Scientists have invented a language decoder that can translate a person’s thoughts into text using an artificial intelligence (AI) transformer similar to ChatGPT, a new study has said. The breakthrough marks the first time that continuous language has been non-invasively reconstructed from human brain activities, which are read through a functional magnetic resonance imaging (fMRI) machine, according to a report in Vice.com.
The report said that the decoder interpreted the gist of stories that human subjects watched or listened to, or even imagined, using fMRI brain patterns. The report said this is an achievement that essentially allows it to read peoples’ minds with unprecedented efficacy.
While this technology is still in its early stages, scientists hope it might one day help people with neurological conditions that affect speech to clearly communicate with the outside world.
However, the team that made the decoder also warned that brain-reading platforms could eventually have nefarious applications, including as a means of surveillance for governments and employers. Though the researchers emphasized that their decoder requires the cooperation of human subjects to work, they argued that “brain–computer interfaces should respect mental privacy,” according to a study published on Monday in Nature Neuroscience.
“Currently, language-decoding is done using implanted devices that require neurosurgery, and our study is the first to decode continuous language, meaning more than full words or sentences, from non-invasive brain recordings, which we collect using functional MRI,” said Jerry Tang, a graduate student in computer science at the University of Texas at Austin who led the study, in a press briefing held last Thursday.
The novel approach allowed the team to push the limits of mind-reading technologies by seeing if the decoder could translate the thoughts of the participants as they watched silent movies, or just imagined stories in their heads. In both cases, the decoder was able to decipher what the participants were seeing, in the case of the movies, and what subjects were thinking as they played out brief stories in their imaginations.

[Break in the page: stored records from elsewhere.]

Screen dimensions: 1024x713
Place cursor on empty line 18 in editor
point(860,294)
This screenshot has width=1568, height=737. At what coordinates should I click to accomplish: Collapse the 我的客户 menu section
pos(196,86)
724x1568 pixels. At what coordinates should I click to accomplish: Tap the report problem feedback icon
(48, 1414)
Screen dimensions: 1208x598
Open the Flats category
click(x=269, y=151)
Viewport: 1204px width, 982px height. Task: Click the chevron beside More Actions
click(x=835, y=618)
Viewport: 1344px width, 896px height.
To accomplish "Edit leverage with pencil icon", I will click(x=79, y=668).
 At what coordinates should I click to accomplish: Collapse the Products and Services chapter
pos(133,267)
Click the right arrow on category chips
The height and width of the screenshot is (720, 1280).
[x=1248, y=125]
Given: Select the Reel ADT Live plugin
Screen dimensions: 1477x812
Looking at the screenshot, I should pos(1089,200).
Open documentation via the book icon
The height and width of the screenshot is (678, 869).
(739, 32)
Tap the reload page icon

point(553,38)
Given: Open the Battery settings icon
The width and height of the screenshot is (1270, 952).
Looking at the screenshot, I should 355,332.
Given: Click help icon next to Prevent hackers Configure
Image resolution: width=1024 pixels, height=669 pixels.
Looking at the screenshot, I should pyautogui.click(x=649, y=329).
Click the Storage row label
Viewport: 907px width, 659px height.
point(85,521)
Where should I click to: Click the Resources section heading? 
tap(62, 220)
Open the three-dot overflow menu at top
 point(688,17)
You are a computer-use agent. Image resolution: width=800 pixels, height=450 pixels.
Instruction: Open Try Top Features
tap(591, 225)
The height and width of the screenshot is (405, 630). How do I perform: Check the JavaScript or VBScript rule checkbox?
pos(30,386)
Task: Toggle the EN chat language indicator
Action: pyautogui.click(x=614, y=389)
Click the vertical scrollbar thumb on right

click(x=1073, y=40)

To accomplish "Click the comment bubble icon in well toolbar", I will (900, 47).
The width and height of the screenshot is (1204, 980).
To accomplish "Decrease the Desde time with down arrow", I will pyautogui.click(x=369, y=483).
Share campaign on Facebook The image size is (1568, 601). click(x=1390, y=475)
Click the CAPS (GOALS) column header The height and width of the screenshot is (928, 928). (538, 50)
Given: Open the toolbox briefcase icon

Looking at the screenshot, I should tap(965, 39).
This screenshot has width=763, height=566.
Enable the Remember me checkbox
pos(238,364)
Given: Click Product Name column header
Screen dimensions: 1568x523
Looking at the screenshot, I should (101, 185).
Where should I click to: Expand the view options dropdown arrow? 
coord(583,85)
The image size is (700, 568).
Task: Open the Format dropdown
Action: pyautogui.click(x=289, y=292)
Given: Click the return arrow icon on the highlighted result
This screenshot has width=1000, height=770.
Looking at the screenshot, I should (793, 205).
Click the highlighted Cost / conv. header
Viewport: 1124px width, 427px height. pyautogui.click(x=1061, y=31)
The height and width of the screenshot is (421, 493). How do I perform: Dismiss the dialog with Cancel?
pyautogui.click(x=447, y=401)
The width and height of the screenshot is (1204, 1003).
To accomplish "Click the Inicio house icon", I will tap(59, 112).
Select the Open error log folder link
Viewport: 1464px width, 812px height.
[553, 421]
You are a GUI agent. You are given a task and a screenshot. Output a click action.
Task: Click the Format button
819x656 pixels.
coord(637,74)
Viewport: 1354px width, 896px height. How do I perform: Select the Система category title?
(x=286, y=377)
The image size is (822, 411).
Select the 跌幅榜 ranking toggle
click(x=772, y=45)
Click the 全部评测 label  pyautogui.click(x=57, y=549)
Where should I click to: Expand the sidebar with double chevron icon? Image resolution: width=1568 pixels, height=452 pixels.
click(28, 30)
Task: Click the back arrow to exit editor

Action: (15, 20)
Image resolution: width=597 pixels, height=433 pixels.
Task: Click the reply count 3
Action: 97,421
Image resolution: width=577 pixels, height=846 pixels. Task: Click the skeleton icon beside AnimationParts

The decoder produced more accurate results during the tests with audio recordings, compared to the imagined speech, but it was still able to glean some basic details of unspoken thoughts from the brain activity. For instance, when a subject envisioned the sentence “went on a dirt road through a field of wheat and over a stream and by some log buildings,” the decoder produced text that said “he had to walk across a bridge to the other side and a very large building in the distance.”